Embora de forma forçada, podemos 'apagar o quadro' e 'apagar a luz', mas não podemos apagar as contas por pagar. Em princípio, porque há quem esqueça completamente os calotes e nos faça pagar por conta...

Por outro lado, há ' artigos´ publicados e outros por publicar, mas, convém saber que artigos queremos comprar, quando entramos na loja, na mercearia ou no supermercado, caso contrário saímos de lá depenados. A novidade dos últimos anos é que, quando consultamos a Gramática, os  'artigos' foram secundarizados pelos determinantes...

Também há várias maneiras de fazer caldo verde, mas o que conta é o paladar do freguês...
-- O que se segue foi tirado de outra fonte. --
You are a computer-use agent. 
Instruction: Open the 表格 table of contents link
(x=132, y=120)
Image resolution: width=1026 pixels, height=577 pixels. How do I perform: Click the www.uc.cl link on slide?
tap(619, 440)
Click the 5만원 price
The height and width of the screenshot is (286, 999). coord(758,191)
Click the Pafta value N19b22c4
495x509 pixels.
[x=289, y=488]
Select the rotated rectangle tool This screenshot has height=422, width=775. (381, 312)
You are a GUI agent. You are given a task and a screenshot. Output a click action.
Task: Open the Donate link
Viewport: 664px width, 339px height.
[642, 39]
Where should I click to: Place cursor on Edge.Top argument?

De momento, nada mais tenho a acrescentar a não ser que nas farmácias há quem goste de inquirir o cliente sobre o destino do medicamento e os modos de o tomar, e quem se limite a vender o artigo, não se sentindo minimamente responsável se o doente acabar por se apagar...
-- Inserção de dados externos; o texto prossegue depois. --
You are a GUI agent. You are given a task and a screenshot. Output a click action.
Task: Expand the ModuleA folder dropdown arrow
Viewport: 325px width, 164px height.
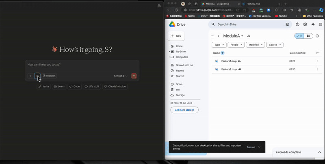(243, 36)
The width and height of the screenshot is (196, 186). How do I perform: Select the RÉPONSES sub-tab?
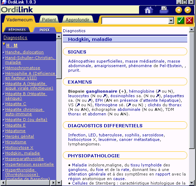coord(17,30)
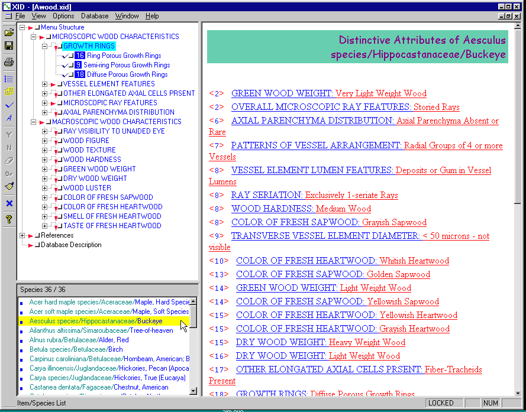Click the yellow question mark help icon
This screenshot has width=526, height=412.
point(9,219)
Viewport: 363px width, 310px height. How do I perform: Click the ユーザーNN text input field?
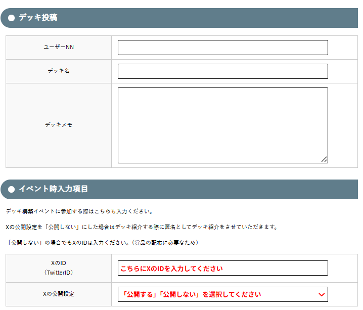222,48
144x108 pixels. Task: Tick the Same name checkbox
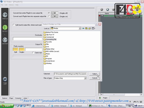(33, 53)
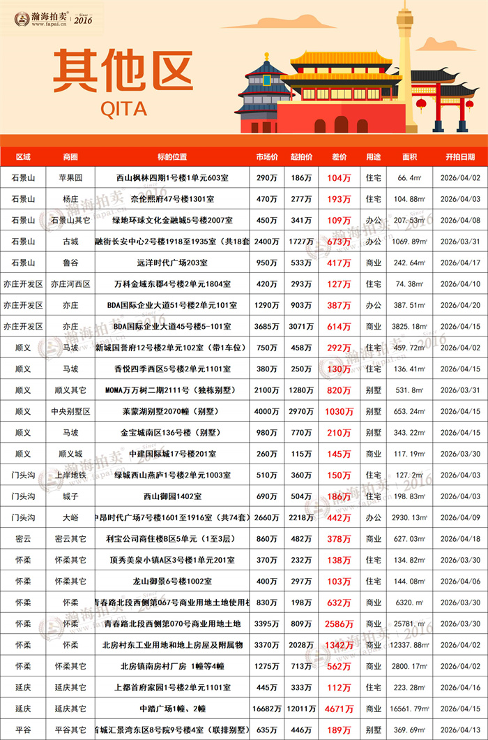Click the 其他区 heading title
This screenshot has height=740, width=488.
click(123, 71)
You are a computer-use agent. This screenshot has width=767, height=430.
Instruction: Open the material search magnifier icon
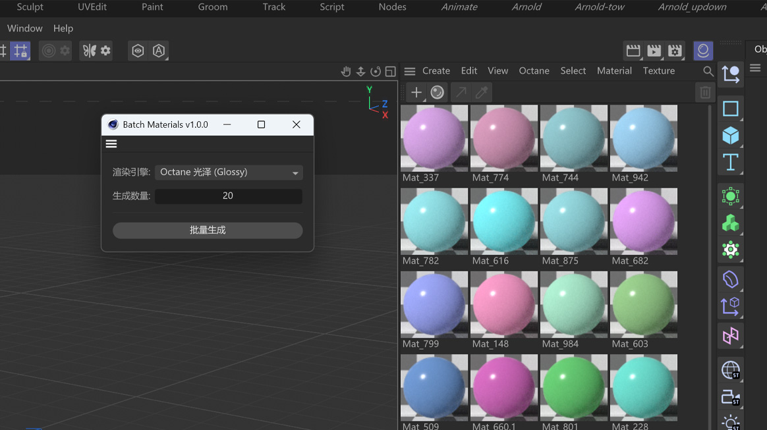coord(708,71)
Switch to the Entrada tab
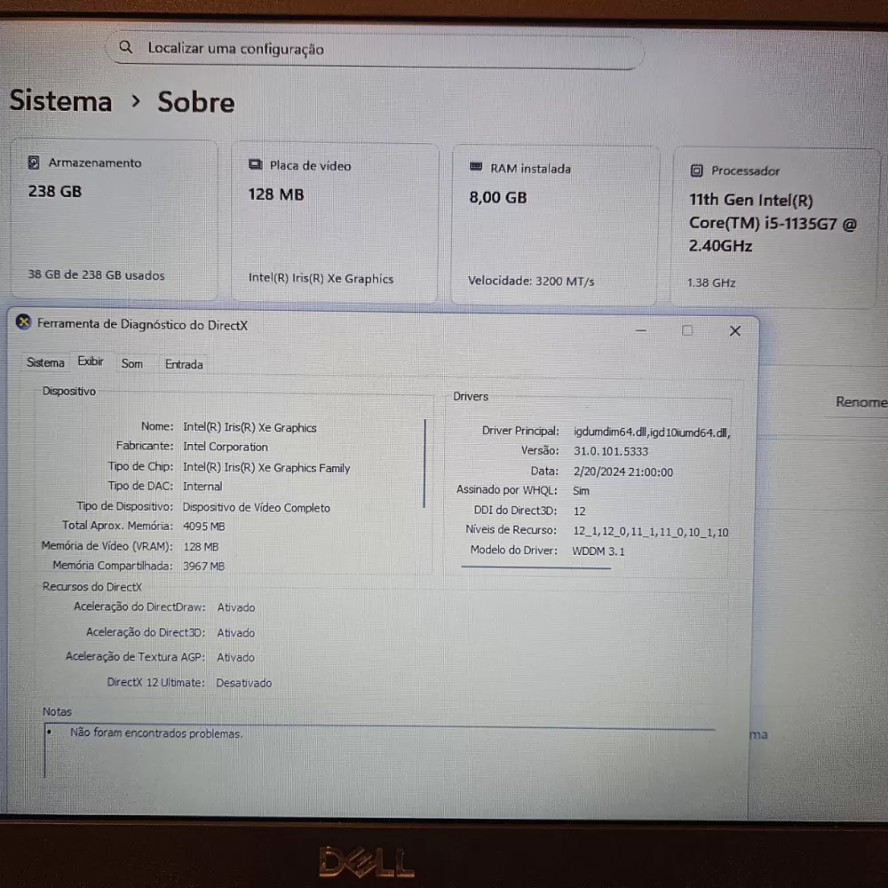Viewport: 888px width, 888px height. click(183, 364)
Finalmente, sinto-me frustrado porque ainda não sei se o esboço de orçamento já agrada à comissão europeia e aos partidos da coligação, embora creia que já não somos mais do que um esboço de país, pronto a apagar-se ou a ser apagado...
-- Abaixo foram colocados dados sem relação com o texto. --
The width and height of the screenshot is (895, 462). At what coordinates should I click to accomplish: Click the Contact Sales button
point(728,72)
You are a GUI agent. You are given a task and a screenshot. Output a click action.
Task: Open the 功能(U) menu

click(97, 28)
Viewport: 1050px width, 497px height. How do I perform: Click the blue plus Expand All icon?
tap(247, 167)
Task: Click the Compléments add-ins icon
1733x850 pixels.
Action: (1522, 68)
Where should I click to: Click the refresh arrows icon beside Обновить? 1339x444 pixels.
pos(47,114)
E eu estou em consonância ( ou como diria um sabido, em ´conivência') com o estado da nação...

2.2.16

Meias de vidro

Ainda não acordara, e já, de forma repetida, tinha a sensação de que o carro fora roubado da garagem. Interdito, nem punha a hipótese de que não o parqueara na garagem. Apenas uma sensação de estranheza: Quem é que se ia dar ao trabalho de arrombar dois portões? 
A obsessão onírica só cessou quando a antena dois irrompeu no quarto com uma daquelas melodias que costumam deliciar quem se arrasta no tempo... 
Não se sabe se Freud teria alguma coisa a dizer sobre o sentido do roubo e do derrube dos portões. Provavelmente, falaria de uma pulsão sexual recalcada, ou, então, de um aviso: - se te roubarem o carro, não te queixes, pois preferes deixá-lo estacionado na rua a guardá-lo na garagem...
(...) 
As meias de vidro enrolaram-se de tal modo nos suportes do estendal da roupa que ele viu-se obrigado a subir ao parapeito da janela para as salvar. A acção foi demorada e não sem riscos: a janela de vidros duplos não abria completamente, o banco de plástico deu de si, desequilibrando o serviçal, a vassoura perdera a magia dos contos de antanho...
(...)
Pelo meio, uma atrapalhada e tímida aluna, proveniente do Brasil, que colocava a hipótese de trocar a Literatura Portuguesa pela Filosofia, na esperança de que esta última fosse mais acessível. Talvez, tenha confundido a parte com o todo, isto é, que a Literatura Portuguesa continue a ser escrita no português medievo, anterior a Pedro Álvares Cabral...
(...)
Finalmente, os meteorologistas do ar condicionado insistem em anunciar a chegada da Primavera, porque não necessitaram de salvar umas meias de vidro enfunadas pela nortada que ensandece os estendais...

1.2.16

Houve tempo em que comprava livros...

Houve tempo em que comprava livros, jornais e revistas. Fui deixando de os comprar à medida que tive que começar  a contar os tostões para pagar as dívidas alheias, sem esquecer a luz, o aquecimento e as comunicações... O que me não me impede de entrar em livrarias e percorrer-lhe os escaparates e as prateleiras, minuciosamente.
Ainda agora venho da Almedina (Atrium, Saldanha), impressionado com a profusão e o volume dos livros, mas revoltado porque não consegui vislumbrar a obra do amigo Silva Carvalho, autor.
Sim, do autor! Porque, para mim, um autor é quem é capaz de compor, de criar de dentro das palavras, e não, apenas, quem reproduz a realidade por demais sabida ou desinteressante...
Nas nossas livrarias, só é exposto quem está na ribalta, quem é flácido ou defunto recente.
(..)
E a propósito de autor, ando um pouco abalado com os cogumelos urbanos do Italo Calvino. Parece que, em Itália, os cogumelos germinam na Primavera... Aqui, em Lisboa e arredores, é fácil encontrá-los no Inverno, e não consta que deem origem a qualquer intoxicação alimentar, com direito a lavagem ao estômago... Sempre que os revejo, acastanhados ou esbranquiçados, estão destroçados, talvez porque nas cidades portuguesas não haja pobres. Só energúmenos!